Here is a gem from Louis Markos in “Just Brilliant: Three Things only a PhD Can Believe,” appearing in the latest edition of Salvo magazine:
Though most Americans fancy that feminism only means “equal pay for equal work,” the feminism I have witnessed being taught in our modern universities has little to do with the rules of fair play in the workplace. Students who enroll in a psychology or sociology class today, even if that class is taught in a Christian college, are indoctrinated to believe that there are no essential differences between the sexes. More than that, they are taught that there is no such thing as masculinity and femininity, that the differences we see between boys and girls are merely a product of long-standing customs of socialization, such as giving boys trucks to play with and girls dolls to play with.
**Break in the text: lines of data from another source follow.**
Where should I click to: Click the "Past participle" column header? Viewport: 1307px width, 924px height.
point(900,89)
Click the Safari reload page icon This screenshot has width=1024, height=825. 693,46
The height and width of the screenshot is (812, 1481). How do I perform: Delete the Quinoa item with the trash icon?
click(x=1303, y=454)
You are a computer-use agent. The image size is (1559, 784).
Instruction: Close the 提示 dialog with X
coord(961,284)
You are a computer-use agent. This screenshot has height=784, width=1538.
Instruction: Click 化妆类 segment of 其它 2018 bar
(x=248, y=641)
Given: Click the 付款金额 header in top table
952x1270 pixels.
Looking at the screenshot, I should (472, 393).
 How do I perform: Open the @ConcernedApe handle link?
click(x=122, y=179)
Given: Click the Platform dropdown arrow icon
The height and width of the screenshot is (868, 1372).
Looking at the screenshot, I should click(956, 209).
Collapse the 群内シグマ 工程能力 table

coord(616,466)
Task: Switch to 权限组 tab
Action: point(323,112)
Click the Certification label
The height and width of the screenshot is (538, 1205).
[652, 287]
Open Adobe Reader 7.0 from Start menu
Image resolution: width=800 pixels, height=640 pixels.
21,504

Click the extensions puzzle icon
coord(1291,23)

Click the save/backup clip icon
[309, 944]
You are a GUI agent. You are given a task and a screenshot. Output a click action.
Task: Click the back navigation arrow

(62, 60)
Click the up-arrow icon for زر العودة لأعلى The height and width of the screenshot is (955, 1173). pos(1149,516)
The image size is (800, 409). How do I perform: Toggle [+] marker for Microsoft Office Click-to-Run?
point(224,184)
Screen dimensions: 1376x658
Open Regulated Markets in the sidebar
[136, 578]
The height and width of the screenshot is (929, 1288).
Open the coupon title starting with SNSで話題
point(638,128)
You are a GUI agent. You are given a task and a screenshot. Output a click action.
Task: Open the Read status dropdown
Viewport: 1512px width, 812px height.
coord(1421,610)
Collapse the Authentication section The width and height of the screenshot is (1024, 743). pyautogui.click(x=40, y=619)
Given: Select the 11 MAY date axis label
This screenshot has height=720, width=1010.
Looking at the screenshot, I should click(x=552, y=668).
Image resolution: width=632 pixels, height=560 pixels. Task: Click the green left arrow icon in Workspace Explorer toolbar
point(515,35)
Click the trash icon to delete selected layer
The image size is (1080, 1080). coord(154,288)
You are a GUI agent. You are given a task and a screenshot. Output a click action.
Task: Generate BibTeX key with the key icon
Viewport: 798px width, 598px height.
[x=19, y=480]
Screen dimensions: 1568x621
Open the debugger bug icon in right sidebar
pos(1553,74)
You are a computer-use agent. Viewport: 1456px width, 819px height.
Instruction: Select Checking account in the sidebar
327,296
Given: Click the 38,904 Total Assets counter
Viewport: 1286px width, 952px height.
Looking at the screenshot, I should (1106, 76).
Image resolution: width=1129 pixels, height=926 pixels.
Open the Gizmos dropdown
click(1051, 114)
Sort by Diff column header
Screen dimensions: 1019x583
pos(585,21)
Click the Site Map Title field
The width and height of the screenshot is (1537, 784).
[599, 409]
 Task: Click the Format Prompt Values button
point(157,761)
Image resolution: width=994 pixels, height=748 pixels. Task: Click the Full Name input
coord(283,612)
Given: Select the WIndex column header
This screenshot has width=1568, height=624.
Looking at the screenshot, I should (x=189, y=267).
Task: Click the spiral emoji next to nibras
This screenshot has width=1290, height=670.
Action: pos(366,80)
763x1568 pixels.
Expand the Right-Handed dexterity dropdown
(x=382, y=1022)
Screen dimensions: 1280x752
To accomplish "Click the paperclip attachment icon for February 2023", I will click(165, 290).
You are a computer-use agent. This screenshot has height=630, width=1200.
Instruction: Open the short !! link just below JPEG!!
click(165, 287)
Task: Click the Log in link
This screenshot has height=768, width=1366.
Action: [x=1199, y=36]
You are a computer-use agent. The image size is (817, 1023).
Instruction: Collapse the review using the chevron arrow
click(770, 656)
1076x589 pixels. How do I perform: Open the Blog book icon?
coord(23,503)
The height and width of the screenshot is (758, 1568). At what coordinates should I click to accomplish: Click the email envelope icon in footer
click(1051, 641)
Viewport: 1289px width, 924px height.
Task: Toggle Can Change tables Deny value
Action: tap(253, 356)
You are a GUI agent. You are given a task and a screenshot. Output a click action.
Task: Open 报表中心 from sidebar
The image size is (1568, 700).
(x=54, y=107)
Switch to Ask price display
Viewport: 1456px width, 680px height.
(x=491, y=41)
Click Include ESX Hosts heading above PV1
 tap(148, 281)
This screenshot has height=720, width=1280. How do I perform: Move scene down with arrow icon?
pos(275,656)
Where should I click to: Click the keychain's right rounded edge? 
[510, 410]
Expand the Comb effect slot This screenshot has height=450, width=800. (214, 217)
Unfortunately, anti-essentialist feminism carries with it a terrible irony. Although feminism purports to raise the value and status of women, it actually deconstructs femininity, treating it as an illusion or even an aberration. The male chauvinist of the past identified women as unique and different, but then treated femininity as a lesser thing than masculinity. The feminist of today, rather than celebrating femininity as a thing of equal worth, dismisses it as a bourgeois construction.
Far from championing femininity as a beautiful, God-created gift, the feminist absorbs femininity into a hyper-masculine world of competition, struggle, and ideology. As G. K. Chesterton noted a full century ago (in What’s Wrong with the World), the proper definition of a feminist is someone “who dislikes the chief feminine characteristics.”